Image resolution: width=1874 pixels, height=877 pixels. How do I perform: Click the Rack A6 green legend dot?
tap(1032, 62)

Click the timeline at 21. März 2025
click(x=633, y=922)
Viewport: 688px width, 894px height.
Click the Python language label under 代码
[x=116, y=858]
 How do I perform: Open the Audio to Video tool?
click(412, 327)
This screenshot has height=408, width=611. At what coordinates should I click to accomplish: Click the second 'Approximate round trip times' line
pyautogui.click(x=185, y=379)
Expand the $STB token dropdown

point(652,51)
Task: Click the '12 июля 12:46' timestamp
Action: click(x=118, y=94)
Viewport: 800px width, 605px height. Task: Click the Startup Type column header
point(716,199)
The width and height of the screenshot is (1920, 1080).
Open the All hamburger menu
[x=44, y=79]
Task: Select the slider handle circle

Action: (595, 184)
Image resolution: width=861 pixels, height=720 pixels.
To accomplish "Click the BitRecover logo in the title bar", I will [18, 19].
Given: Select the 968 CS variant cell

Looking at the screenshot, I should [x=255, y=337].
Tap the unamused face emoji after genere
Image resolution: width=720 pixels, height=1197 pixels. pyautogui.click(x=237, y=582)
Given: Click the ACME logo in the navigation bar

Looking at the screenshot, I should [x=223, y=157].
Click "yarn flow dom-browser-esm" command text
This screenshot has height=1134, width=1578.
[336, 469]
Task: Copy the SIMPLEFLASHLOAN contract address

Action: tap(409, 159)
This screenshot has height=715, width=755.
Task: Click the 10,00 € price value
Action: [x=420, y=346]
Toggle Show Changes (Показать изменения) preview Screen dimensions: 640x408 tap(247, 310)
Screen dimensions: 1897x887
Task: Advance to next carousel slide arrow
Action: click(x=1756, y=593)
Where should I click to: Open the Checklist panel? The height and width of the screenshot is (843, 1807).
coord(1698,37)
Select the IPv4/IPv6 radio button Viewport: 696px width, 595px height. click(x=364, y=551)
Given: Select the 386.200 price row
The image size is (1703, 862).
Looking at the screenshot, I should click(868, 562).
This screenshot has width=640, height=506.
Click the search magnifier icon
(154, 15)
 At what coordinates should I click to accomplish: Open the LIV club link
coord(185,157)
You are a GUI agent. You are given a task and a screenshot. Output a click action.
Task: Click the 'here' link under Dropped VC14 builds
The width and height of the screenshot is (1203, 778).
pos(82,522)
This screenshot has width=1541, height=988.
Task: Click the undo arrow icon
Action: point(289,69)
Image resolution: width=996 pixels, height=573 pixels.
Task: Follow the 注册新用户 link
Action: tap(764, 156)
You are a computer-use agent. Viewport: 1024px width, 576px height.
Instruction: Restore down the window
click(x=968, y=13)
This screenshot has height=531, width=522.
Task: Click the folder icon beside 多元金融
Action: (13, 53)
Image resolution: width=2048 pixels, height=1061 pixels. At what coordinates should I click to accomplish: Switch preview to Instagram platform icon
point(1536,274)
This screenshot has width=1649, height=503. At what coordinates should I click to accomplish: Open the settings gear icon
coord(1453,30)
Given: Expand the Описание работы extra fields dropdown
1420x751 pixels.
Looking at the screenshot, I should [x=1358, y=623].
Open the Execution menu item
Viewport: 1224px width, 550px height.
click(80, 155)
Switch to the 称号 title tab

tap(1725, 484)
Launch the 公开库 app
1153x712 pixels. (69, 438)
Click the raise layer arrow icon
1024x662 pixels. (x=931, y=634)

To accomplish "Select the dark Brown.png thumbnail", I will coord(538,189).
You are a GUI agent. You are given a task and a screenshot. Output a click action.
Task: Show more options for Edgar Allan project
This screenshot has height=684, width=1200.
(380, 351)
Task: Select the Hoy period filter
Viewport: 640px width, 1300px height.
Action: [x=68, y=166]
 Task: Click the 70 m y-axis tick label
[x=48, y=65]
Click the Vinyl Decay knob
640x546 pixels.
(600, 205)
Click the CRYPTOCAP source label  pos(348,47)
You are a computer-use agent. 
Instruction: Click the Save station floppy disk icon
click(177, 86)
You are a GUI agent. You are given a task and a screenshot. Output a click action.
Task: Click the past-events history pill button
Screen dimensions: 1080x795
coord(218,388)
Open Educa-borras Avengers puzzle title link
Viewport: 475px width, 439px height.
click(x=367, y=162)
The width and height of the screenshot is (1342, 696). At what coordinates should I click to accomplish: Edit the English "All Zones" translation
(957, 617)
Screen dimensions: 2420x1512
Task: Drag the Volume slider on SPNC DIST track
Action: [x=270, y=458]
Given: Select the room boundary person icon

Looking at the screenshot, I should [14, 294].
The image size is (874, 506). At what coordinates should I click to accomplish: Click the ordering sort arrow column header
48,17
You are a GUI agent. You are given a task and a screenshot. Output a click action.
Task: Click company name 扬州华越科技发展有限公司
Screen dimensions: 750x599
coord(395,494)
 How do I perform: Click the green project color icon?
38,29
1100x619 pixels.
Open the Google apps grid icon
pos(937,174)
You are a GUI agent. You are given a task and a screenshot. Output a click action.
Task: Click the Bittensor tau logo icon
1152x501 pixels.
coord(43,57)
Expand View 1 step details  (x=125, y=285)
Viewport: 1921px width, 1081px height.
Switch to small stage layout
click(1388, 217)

• _What is needed_
Repeat the listing in full, keeping every line exactly as it is.

• _Final answer_
Image resolution: width=1874 pixels, height=877 pixels. How do I perform: Click the Rack A6 green legend dot?
tap(1032, 62)

Click the timeline at 21. März 2025
click(x=633, y=922)
Viewport: 688px width, 894px height.
Click the Python language label under 代码
[x=116, y=858]
 How do I perform: Open the Audio to Video tool?
click(412, 327)
This screenshot has height=408, width=611. At what coordinates should I click to accomplish: Click the second 'Approximate round trip times' line
pyautogui.click(x=185, y=379)
Expand the $STB token dropdown

point(652,51)
Task: Click the '12 июля 12:46' timestamp
Action: click(x=118, y=94)
Viewport: 800px width, 605px height. Task: Click the Startup Type column header
point(716,199)
The width and height of the screenshot is (1920, 1080).
Open the All hamburger menu
[x=44, y=79]
Task: Select the slider handle circle

Action: (595, 184)
Image resolution: width=861 pixels, height=720 pixels.
To accomplish "Click the BitRecover logo in the title bar", I will [18, 19].
Given: Select the 968 CS variant cell

Looking at the screenshot, I should [x=255, y=337].
Tap the unamused face emoji after genere
Image resolution: width=720 pixels, height=1197 pixels. pyautogui.click(x=237, y=582)
Given: Click the ACME logo in the navigation bar

Looking at the screenshot, I should [x=223, y=157].
Click "yarn flow dom-browser-esm" command text
This screenshot has height=1134, width=1578.
[336, 469]
Task: Copy the SIMPLEFLASHLOAN contract address

Action: tap(409, 159)
This screenshot has height=715, width=755.
Task: Click the 10,00 € price value
Action: [x=420, y=346]
Toggle Show Changes (Показать изменения) preview Screen dimensions: 640x408 tap(247, 310)
Screen dimensions: 1897x887
Task: Advance to next carousel slide arrow
Action: click(x=1756, y=593)
Where should I click to: Open the Checklist panel? The height and width of the screenshot is (843, 1807).
coord(1698,37)
Select the IPv4/IPv6 radio button Viewport: 696px width, 595px height. click(x=364, y=551)
Given: Select the 386.200 price row
The image size is (1703, 862).
Looking at the screenshot, I should click(868, 562).
This screenshot has width=640, height=506.
Click the search magnifier icon
(154, 15)
 At what coordinates should I click to accomplish: Open the LIV club link
coord(185,157)
You are a GUI agent. You are given a task and a screenshot. Output a click action.
Task: Click the 'here' link under Dropped VC14 builds
The width and height of the screenshot is (1203, 778).
pos(82,522)
This screenshot has width=1541, height=988.
Task: Click the undo arrow icon
Action: point(289,69)
Image resolution: width=996 pixels, height=573 pixels.
Task: Follow the 注册新用户 link
Action: tap(764, 156)
You are a computer-use agent. Viewport: 1024px width, 576px height.
Instruction: Restore down the window
click(x=968, y=13)
This screenshot has height=531, width=522.
Task: Click the folder icon beside 多元金融
Action: (13, 53)
Image resolution: width=2048 pixels, height=1061 pixels. At what coordinates should I click to accomplish: Switch preview to Instagram platform icon
point(1536,274)
This screenshot has width=1649, height=503. At what coordinates should I click to accomplish: Open the settings gear icon
coord(1453,30)
Given: Expand the Описание работы extra fields dropdown
1420x751 pixels.
Looking at the screenshot, I should [x=1358, y=623].
Open the Execution menu item
Viewport: 1224px width, 550px height.
click(80, 155)
Switch to the 称号 title tab

tap(1725, 484)
Launch the 公开库 app
1153x712 pixels. (69, 438)
Click the raise layer arrow icon
1024x662 pixels. (x=931, y=634)

To accomplish "Select the dark Brown.png thumbnail", I will coord(538,189).
You are a GUI agent. You are given a task and a screenshot. Output a click action.
Task: Show more options for Edgar Allan project
This screenshot has height=684, width=1200.
(380, 351)
Task: Select the Hoy period filter
Viewport: 640px width, 1300px height.
Action: [x=68, y=166]
 Task: Click the 70 m y-axis tick label
[x=48, y=65]
Click the Vinyl Decay knob
640x546 pixels.
(600, 205)
Click the CRYPTOCAP source label  pos(348,47)
You are a computer-use agent. 
Instruction: Click the Save station floppy disk icon
click(177, 86)
You are a GUI agent. You are given a task and a screenshot. Output a click action.
Task: Click the past-events history pill button
Screen dimensions: 1080x795
coord(218,388)
Open Educa-borras Avengers puzzle title link
Viewport: 475px width, 439px height.
click(x=367, y=162)
The width and height of the screenshot is (1342, 696). At what coordinates should I click to accomplish: Edit the English "All Zones" translation
(957, 617)
Screen dimensions: 2420x1512
Task: Drag the Volume slider on SPNC DIST track
Action: [x=270, y=458]
Given: Select the room boundary person icon

Looking at the screenshot, I should [14, 294].
The image size is (874, 506). At what coordinates should I click to accomplish: Click the ordering sort arrow column header
48,17
You are a GUI agent. You are given a task and a screenshot. Output a click action.
Task: Click company name 扬州华越科技发展有限公司
Screen dimensions: 750x599
coord(395,494)
 How do I perform: Click the green project color icon?
38,29
1100x619 pixels.
Open the Google apps grid icon
pos(937,174)
You are a GUI agent. You are given a task and a screenshot. Output a click action.
Task: Click the Bittensor tau logo icon
1152x501 pixels.
coord(43,57)
Expand View 1 step details  (x=125, y=285)
Viewport: 1921px width, 1081px height.
Switch to small stage layout
click(1388, 217)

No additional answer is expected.